Rewrite the part of the data below that opens with the line containing "has height=889, width=1920." and closes with the line containing "tap(334, 425)", substituting "Builder" for "Generator" and leaving everything else as it is. Give only those lines.
━━━━━ SUPPLIED INFORMATION ━━━━━
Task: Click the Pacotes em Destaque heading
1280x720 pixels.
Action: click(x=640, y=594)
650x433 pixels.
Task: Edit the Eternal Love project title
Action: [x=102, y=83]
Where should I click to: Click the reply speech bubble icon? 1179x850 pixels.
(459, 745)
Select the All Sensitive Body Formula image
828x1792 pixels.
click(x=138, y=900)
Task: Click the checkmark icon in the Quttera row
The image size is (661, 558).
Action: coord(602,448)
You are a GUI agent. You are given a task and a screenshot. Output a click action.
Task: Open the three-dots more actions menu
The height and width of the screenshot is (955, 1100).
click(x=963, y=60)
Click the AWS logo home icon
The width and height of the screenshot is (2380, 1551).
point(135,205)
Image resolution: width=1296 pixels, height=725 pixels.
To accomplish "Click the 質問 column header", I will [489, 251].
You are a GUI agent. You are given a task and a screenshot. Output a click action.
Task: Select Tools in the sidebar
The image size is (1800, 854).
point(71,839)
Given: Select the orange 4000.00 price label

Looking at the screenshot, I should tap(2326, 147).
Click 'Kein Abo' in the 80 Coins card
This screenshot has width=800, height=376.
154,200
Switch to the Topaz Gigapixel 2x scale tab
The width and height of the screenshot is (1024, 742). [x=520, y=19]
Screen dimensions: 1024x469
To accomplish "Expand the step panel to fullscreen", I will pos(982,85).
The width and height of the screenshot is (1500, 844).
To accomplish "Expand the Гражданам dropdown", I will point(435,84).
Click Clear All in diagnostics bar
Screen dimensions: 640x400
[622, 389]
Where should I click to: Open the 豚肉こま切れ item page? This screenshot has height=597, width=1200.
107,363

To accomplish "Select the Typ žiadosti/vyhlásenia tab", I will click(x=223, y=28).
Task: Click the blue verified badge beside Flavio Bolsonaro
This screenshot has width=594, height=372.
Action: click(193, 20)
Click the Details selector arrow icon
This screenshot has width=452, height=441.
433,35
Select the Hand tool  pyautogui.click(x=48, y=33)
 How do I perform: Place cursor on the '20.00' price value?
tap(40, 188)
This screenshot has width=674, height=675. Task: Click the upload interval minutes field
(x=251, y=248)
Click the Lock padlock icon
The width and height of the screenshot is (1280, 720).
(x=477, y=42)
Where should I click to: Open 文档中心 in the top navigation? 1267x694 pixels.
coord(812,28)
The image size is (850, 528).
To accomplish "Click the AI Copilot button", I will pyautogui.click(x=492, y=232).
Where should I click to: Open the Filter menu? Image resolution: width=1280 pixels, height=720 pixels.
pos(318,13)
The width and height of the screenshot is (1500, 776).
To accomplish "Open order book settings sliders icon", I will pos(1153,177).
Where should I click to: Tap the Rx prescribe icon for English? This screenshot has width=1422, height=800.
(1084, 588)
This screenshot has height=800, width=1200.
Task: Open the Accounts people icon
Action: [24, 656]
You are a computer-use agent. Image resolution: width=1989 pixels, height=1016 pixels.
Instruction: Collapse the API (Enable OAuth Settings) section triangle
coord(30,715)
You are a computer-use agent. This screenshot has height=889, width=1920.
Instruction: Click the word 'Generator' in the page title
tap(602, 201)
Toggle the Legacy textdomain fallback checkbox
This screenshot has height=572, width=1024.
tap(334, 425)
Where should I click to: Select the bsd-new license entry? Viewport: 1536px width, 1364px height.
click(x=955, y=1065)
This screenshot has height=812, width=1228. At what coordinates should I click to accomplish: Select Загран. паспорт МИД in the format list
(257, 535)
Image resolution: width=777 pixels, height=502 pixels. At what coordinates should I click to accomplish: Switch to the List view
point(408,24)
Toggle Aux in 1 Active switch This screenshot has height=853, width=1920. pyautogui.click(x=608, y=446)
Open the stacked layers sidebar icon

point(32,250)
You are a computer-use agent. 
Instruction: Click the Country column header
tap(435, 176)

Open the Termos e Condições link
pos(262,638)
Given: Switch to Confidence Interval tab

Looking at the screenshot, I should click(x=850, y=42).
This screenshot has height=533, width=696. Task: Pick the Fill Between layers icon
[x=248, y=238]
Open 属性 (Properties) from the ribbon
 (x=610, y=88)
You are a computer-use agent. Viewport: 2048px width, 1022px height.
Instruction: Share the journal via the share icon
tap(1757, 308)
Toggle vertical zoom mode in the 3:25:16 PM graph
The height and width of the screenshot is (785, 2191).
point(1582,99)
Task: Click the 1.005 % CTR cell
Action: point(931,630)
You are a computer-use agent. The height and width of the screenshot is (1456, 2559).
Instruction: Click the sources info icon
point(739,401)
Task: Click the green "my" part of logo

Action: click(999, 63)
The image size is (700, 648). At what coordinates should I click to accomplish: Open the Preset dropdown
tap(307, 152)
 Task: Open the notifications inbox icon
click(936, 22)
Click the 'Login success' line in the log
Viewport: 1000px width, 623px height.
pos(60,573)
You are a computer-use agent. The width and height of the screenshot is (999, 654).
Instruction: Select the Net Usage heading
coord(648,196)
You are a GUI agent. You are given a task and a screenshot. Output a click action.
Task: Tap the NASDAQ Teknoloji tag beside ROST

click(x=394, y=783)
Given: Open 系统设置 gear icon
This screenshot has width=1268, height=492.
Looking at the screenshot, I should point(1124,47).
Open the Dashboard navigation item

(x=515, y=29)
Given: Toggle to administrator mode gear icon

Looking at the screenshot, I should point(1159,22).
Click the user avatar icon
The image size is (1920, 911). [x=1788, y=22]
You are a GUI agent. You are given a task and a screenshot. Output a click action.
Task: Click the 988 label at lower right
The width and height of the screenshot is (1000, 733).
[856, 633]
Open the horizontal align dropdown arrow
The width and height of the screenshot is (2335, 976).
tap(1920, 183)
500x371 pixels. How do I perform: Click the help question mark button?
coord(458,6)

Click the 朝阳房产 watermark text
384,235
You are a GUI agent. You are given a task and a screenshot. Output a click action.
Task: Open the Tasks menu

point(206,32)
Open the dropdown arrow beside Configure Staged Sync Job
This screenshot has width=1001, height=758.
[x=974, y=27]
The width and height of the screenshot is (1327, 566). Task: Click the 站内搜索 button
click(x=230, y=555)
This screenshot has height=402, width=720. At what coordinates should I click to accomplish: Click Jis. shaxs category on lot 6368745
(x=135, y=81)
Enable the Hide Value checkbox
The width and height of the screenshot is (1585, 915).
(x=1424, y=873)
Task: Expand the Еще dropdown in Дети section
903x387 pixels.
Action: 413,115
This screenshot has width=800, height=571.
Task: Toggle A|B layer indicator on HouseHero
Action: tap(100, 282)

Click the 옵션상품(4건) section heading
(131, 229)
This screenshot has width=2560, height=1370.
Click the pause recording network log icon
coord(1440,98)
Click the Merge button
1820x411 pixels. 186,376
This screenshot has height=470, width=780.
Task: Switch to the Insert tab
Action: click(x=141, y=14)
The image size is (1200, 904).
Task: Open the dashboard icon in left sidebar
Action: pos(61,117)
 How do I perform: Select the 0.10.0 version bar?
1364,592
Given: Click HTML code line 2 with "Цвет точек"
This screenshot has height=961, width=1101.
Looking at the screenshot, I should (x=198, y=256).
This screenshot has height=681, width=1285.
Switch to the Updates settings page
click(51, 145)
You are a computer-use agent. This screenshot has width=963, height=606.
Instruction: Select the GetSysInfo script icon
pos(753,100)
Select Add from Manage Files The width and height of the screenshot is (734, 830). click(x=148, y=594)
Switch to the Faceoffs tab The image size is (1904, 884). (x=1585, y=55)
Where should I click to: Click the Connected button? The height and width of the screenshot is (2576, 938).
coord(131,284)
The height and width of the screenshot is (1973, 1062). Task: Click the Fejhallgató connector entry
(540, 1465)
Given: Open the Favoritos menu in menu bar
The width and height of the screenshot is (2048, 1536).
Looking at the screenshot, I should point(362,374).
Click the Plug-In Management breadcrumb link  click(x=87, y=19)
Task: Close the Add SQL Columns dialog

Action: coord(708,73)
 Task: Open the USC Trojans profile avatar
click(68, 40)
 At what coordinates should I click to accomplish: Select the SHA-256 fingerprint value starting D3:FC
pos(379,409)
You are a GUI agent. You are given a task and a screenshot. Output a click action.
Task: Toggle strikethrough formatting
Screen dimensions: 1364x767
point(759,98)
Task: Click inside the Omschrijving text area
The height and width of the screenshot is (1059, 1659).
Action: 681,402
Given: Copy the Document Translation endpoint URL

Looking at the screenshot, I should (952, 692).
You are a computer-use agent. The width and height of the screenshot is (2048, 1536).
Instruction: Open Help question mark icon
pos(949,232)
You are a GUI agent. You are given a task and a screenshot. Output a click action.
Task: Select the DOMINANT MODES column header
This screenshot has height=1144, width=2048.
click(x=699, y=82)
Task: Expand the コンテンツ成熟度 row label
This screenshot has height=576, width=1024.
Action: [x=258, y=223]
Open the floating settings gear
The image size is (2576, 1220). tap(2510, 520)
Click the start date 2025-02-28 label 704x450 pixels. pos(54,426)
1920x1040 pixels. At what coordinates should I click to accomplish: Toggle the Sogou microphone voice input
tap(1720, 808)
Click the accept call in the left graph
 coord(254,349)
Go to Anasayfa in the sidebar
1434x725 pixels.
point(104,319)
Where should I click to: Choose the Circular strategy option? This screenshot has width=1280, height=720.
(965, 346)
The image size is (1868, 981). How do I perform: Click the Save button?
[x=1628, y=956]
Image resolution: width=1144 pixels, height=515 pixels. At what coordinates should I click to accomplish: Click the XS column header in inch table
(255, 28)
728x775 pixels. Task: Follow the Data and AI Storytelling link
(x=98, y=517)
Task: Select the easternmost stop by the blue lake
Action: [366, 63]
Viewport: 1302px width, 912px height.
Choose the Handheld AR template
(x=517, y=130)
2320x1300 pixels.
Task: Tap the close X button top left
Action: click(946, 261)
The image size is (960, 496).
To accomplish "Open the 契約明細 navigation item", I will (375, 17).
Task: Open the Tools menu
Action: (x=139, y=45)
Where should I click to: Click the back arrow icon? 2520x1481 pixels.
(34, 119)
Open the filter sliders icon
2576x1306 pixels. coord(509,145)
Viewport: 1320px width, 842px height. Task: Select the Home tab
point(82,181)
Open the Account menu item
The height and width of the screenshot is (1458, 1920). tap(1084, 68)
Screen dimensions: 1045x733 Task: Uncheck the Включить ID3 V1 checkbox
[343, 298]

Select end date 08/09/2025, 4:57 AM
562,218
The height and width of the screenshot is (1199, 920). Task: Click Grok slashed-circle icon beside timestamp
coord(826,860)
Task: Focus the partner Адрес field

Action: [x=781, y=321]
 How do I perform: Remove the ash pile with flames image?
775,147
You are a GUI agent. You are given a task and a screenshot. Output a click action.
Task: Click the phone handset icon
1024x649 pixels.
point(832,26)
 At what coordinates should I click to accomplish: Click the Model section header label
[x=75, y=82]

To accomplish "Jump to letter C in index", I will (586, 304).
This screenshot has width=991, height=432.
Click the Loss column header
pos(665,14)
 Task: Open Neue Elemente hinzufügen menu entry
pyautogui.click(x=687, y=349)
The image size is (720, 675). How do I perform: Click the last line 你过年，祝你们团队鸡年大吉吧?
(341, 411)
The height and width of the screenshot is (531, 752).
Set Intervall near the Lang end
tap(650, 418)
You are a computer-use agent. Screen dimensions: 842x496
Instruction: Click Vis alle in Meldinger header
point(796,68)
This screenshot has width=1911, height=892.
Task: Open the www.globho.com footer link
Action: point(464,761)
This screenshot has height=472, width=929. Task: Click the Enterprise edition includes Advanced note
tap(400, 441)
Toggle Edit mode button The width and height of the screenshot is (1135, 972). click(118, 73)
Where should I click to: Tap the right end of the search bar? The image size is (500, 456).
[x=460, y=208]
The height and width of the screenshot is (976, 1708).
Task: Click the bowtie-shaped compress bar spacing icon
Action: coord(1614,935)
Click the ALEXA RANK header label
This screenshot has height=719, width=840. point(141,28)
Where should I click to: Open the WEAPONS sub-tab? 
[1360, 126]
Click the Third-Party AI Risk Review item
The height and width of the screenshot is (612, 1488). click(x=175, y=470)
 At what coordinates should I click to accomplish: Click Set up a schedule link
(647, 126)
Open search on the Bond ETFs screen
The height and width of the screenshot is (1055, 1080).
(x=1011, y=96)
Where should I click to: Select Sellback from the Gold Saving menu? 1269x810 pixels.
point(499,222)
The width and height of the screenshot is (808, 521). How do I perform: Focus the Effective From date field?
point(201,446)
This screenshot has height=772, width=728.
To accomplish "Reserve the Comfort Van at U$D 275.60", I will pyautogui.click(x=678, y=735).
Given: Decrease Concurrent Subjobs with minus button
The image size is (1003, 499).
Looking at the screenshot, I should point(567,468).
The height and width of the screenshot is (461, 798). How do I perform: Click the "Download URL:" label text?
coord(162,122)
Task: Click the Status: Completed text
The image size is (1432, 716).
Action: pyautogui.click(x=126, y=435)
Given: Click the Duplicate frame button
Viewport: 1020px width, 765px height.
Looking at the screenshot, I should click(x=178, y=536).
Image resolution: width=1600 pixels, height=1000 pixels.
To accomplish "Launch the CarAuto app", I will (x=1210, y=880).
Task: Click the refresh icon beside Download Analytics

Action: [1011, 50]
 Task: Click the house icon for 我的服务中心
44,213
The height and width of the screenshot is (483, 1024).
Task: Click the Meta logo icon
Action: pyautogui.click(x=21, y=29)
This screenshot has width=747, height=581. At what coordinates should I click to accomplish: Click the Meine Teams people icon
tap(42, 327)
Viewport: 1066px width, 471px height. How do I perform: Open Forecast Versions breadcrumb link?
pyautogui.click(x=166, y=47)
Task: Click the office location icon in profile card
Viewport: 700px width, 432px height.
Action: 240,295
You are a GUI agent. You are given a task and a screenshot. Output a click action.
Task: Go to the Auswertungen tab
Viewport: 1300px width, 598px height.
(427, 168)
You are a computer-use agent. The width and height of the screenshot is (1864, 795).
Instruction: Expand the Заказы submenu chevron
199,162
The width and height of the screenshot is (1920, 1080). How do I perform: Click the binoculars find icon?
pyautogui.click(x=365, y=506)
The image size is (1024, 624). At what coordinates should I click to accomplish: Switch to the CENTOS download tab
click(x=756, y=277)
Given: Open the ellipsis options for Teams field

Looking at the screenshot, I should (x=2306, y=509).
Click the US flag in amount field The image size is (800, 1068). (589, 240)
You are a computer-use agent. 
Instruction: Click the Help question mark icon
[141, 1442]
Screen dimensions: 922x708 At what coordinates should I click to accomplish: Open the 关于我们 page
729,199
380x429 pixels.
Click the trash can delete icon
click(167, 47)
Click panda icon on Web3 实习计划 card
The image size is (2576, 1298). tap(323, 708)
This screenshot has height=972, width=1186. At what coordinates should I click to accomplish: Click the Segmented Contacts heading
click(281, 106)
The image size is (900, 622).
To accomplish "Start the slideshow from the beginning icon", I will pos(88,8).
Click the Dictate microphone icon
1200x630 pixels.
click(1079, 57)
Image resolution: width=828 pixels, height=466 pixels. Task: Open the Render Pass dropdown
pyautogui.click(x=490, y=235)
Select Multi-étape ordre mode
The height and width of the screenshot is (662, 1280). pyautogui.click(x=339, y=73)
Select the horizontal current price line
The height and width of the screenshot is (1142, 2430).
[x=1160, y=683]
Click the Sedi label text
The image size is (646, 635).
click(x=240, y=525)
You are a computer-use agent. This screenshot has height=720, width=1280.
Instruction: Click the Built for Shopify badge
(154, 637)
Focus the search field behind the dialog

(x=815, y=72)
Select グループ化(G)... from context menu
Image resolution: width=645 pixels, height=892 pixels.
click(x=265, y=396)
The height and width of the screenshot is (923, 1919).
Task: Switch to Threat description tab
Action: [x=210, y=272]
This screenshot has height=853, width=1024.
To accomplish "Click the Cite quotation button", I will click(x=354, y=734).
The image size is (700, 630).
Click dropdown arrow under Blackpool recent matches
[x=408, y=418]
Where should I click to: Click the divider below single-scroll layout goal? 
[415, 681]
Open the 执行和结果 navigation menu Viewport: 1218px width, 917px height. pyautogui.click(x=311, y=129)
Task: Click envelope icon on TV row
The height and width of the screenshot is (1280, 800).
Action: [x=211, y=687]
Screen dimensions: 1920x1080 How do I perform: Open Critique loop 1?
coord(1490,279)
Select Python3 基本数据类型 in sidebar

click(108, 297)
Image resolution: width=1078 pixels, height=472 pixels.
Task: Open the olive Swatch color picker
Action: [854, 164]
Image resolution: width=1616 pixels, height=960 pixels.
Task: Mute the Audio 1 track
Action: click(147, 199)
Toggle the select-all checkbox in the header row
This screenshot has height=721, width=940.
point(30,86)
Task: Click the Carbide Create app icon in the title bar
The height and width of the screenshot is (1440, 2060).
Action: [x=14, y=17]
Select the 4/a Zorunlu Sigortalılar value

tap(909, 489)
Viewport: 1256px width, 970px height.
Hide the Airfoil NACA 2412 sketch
━━━━━
▶ [TASK SOLUTION]:
You are a computer-use agent. This screenshot has height=889, width=1920.
Instruction: Click the word 'Builder' in the page title
tap(602, 201)
Toggle the Legacy textdomain fallback checkbox
This screenshot has height=572, width=1024.
tap(334, 425)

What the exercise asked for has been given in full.